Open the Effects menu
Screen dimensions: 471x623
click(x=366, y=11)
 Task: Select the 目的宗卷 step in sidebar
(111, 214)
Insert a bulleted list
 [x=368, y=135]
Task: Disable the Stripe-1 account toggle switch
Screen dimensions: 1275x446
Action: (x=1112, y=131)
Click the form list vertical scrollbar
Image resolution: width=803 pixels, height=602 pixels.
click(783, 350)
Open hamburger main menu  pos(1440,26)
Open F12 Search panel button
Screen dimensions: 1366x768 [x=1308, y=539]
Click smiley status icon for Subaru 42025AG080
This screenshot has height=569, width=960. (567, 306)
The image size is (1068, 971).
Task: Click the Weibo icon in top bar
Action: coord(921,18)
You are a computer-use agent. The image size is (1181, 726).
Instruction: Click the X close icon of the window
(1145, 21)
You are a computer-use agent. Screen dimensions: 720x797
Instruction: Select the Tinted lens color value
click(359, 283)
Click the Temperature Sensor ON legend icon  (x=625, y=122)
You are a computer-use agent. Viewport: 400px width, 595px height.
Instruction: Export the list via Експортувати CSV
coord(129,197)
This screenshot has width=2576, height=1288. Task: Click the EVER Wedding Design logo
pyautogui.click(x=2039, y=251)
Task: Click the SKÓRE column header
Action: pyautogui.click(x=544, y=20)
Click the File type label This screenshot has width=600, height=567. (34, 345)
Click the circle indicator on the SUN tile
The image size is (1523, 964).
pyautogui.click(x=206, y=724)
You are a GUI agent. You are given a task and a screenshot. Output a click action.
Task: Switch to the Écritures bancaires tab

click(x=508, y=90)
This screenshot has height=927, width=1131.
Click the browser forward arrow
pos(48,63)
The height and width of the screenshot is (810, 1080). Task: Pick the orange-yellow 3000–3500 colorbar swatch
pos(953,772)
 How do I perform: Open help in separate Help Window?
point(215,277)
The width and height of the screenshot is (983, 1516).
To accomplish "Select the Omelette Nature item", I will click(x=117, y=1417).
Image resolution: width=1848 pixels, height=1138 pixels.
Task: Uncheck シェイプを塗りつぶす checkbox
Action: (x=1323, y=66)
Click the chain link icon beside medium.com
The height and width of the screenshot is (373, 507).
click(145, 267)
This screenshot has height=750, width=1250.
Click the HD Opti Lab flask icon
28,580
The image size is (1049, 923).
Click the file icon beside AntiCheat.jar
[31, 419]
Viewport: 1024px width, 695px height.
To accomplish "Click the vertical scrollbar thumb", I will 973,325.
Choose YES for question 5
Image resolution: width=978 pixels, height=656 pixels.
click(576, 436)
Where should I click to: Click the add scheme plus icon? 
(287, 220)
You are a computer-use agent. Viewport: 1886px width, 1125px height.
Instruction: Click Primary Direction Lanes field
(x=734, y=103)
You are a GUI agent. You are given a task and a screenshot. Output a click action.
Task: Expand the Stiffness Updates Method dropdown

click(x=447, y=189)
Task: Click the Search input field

____

## Work required
Could you set down every line above exactly as written?

## Output of the task
Open the Effects menu
Screen dimensions: 471x623
click(x=366, y=11)
 Task: Select the 目的宗卷 step in sidebar
(111, 214)
Insert a bulleted list
 [x=368, y=135]
Task: Disable the Stripe-1 account toggle switch
Screen dimensions: 1275x446
Action: (x=1112, y=131)
Click the form list vertical scrollbar
Image resolution: width=803 pixels, height=602 pixels.
click(783, 350)
Open hamburger main menu  pos(1440,26)
Open F12 Search panel button
Screen dimensions: 1366x768 [x=1308, y=539]
Click smiley status icon for Subaru 42025AG080
This screenshot has height=569, width=960. (567, 306)
The image size is (1068, 971).
Task: Click the Weibo icon in top bar
Action: coord(921,18)
You are a computer-use agent. The image size is (1181, 726).
Instruction: Click the X close icon of the window
(1145, 21)
You are a computer-use agent. Screen dimensions: 720x797
Instruction: Select the Tinted lens color value
click(359, 283)
Click the Temperature Sensor ON legend icon  (x=625, y=122)
You are a computer-use agent. Viewport: 400px width, 595px height.
Instruction: Export the list via Експортувати CSV
coord(129,197)
This screenshot has width=2576, height=1288. Task: Click the EVER Wedding Design logo
pyautogui.click(x=2039, y=251)
Task: Click the SKÓRE column header
Action: pyautogui.click(x=544, y=20)
Click the File type label This screenshot has width=600, height=567. (34, 345)
Click the circle indicator on the SUN tile
The image size is (1523, 964).
pyautogui.click(x=206, y=724)
You are a GUI agent. You are given a task and a screenshot. Output a click action.
Task: Switch to the Écritures bancaires tab

click(x=508, y=90)
This screenshot has height=927, width=1131.
Click the browser forward arrow
pos(48,63)
The height and width of the screenshot is (810, 1080). Task: Pick the orange-yellow 3000–3500 colorbar swatch
pos(953,772)
 How do I perform: Open help in separate Help Window?
point(215,277)
The width and height of the screenshot is (983, 1516).
To accomplish "Select the Omelette Nature item", I will click(x=117, y=1417).
Image resolution: width=1848 pixels, height=1138 pixels.
Task: Uncheck シェイプを塗りつぶす checkbox
Action: (x=1323, y=66)
Click the chain link icon beside medium.com
The height and width of the screenshot is (373, 507).
click(145, 267)
This screenshot has height=750, width=1250.
Click the HD Opti Lab flask icon
28,580
The image size is (1049, 923).
Click the file icon beside AntiCheat.jar
[31, 419]
Viewport: 1024px width, 695px height.
To accomplish "Click the vertical scrollbar thumb", I will 973,325.
Choose YES for question 5
Image resolution: width=978 pixels, height=656 pixels.
click(576, 436)
Where should I click to: Click the add scheme plus icon? 
(287, 220)
You are a computer-use agent. Viewport: 1886px width, 1125px height.
Instruction: Click Primary Direction Lanes field
(x=734, y=103)
You are a GUI agent. You are given a task and a screenshot. Output a click action.
Task: Expand the Stiffness Updates Method dropdown

click(x=447, y=189)
Task: Click the Search input field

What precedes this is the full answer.